Exercise tasks:
A) In the Ceph throughput thread, how much data does each OSD write to disk when the bench command runs?
B) Could you carry on the Ceph throughput thread from its last line?

Reading text:

+---+

Re: Why Ceph's aggregate write throughput does not scale with the number of osd nodes

Xiaofei Du <xiaofei.du008@xxxxxxxxx> · Wed, 23 Nov 2011 15:47:31 -0800

And the reading throughput could scale, which also shows IO bandwidth
should not be a problem.

Best,
Xiaofei

On Wed, Nov 23, 2011 at 3:44 PM, Xiaofei Du <xiaofei.du008@xxxxxxxxx> wrote:
>> I just want to make sure: each client is writing to a different file?
> Yes, each client is writing to a different file.
>
>> My first question is if you're sure that your EC2 cluster actually
>> provides more bandwidth than you're getting! We haven't tried Ceph on
>> EC2 but I've heard elsewhere that the disk IO rates are pretty
>> atrocious. (Don't forget to account for replication — that 60MB is
>> actually 120MB of data going to disk, and 15MB/s per disk isn't out of
>> the realm of possibility in many cloud setups.)
>> If you don't have your own tools for measuring this, you can use the
>> built-in one described at
>> http://ceph.newdream.net/wiki/Troubleshooting#OSD_performance:
>> Watch the monitor output with ceph -w, then in a different window run:
>> ceph osd tell \* bench
>> Each OSD will write 1GB of data to disk and report it back (you'll see
>> it in the monitor output). Make sure those numbers are significantly
>> higher than the bandwidth you're seeing!
> I am sure both the network and disk IO bandwidth are not so bad. I did
> test on HDFS on the same machines, the throughput is much higher. I
> just used ceph osd tell\* bench, and I got six osd nodes with 40~50
> MB/s. But two of the osds are a little bit slower. they are around 20
> MB/s. There is a sentence "The performance of a single OSD can bring
> down your whole cluster! " in the OSD performance section of the link
> you gave me. But I think two slower osds will only influence 1/4 of
> the overall throughput. But the test result showed me no scalability.
> And two slower disk IO would also influence HDFS throughput. But it
> showed scalability. So I think bandwidth is not a problem.
>
>>> Actually when I ls the ceph file system. it was very slow to give me
>>> the result (There was only eight files, not tons of files). It seemed
>>> like all the clients were competing for some resource. But the mon and
>>> mds resource usage almost equals to zero. That's reasonable because I
>>> only have 8 osds and several clients. So this seems quite weird.

+---+

Supplied material:
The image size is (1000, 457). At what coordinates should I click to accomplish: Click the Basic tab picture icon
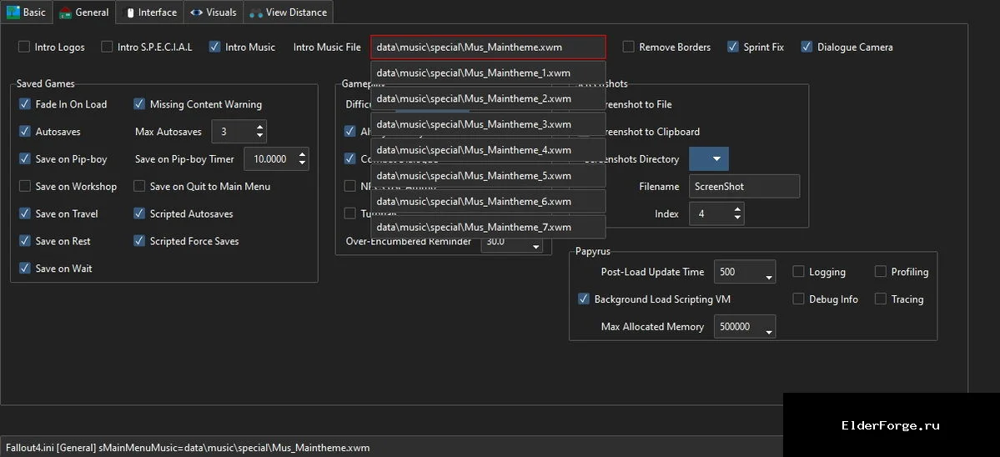[13, 13]
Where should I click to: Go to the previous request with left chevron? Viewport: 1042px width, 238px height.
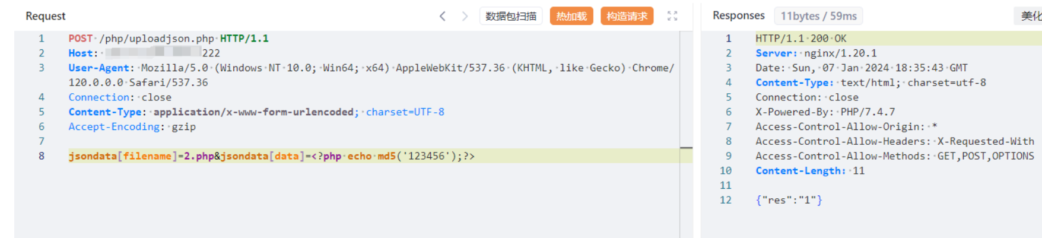tap(443, 16)
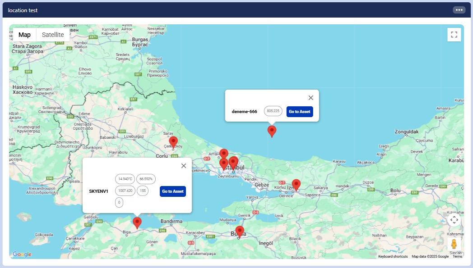Click the 14.940°C temperature chip
This screenshot has width=473, height=268.
[125, 179]
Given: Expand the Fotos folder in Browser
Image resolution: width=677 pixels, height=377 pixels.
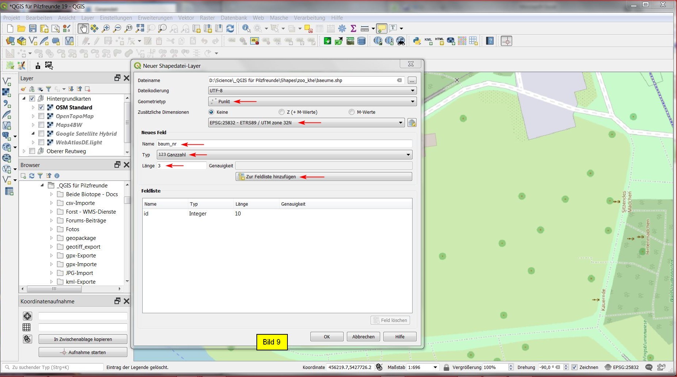Looking at the screenshot, I should [51, 229].
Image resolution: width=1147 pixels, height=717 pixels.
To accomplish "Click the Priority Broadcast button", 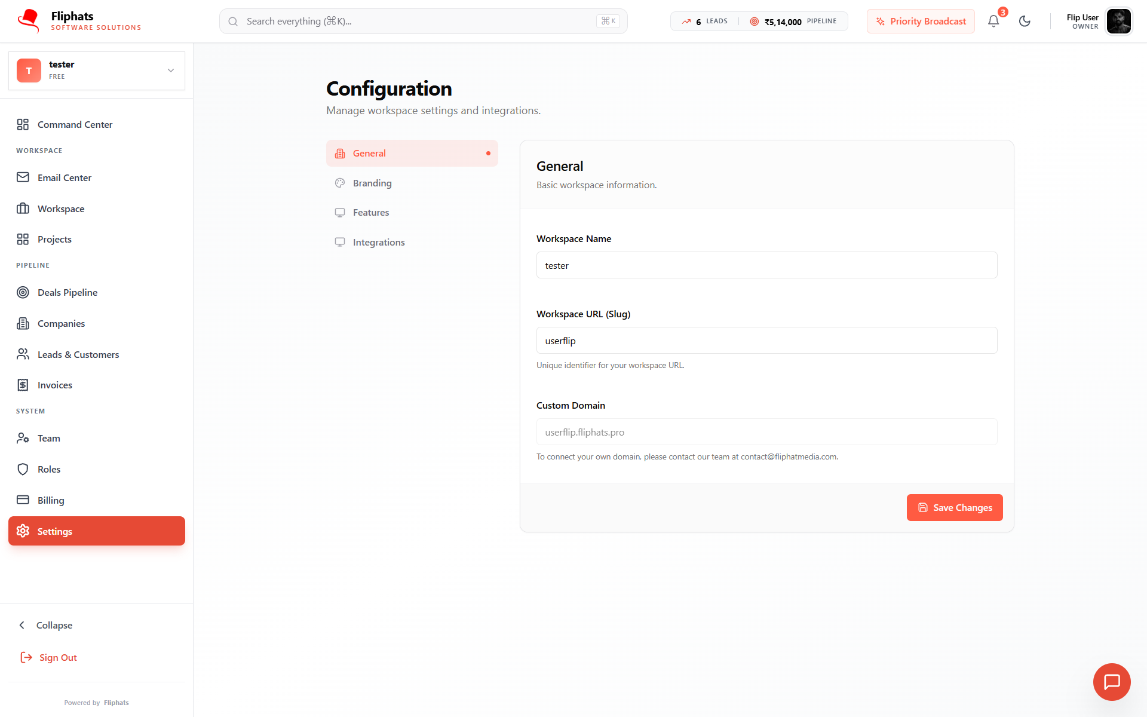I will coord(921,22).
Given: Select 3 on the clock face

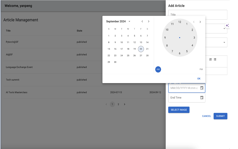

+---+

Task-by-task answers:
A) 1GB

B)
>> Well, ls is a slower operation on Ceph than many systems due to the
>> way it handles client capabilities. But this issue will be separate
>> from the one you're seeing above.
> The problem is when I don't do writing, the ls operation is fast. When
> I was writing two files, the ls operation became quite slow. ls
> operation should not be so slow even I am writing the file. So I guess
> maybe there are some resource contentions in it?
>
> In overall, do you know other causes for my problem? Or may be the old
> bugs still exist?
>
> Best,
> Xiaofei
>
> On Wed, Nov 23, 2011 at 1:04 PM, Gregory Farnum
> <gregory.farnum@xxxxxxxxxxxxx> wrote:
>> On Wed, Nov 23, 2011 at 12:07 PM, Xiaofei Du <xiaofei.du008@xxxxxxxxx> wrote:
>>> Hi Greg,>> I installed Ceph on 10 ec2 instances. one for mon, one for mds, and> the other eights are osds. I used IOZONE's distributed measurement> mode (Multiple clients that are on different nodes and creating  same> type of workload in parallel) to test the scalability of Ceph. The> problem is with the increase of the number of clients that was doing> writing. the aggregate write throughput didn't scale up. For example.> when I had only one client writing data to ceph, the throughput was> around 60 MB/s. when I had 2 clients writing to two different files to> ceph, the throughput was still around 60MB/s. Same condition with 4> clients and 8 clients. And the Clients were all on different nodes.> But the aggregate reading throughput did scale up, which told us that> the data was distributed on different osds. Otherwise it wouldn't> scale up with the number of the reading clients.
>> I just want to make sure: each client is writing to a different file?
>>
>> My first question is if you're sure that your EC2 cluster actually
>> provides more bandwidth than you're getting! We haven't tried Ceph on
>> EC2 but I've heard elsewhere that the disk IO rates are pretty
>> atrocious. (Don't forget to account for replication — that 60MB is
>> actually 120MB of data going to disk, and 15MB/s per disk isn't out of
>> the realm of possibility in many cloud setups.)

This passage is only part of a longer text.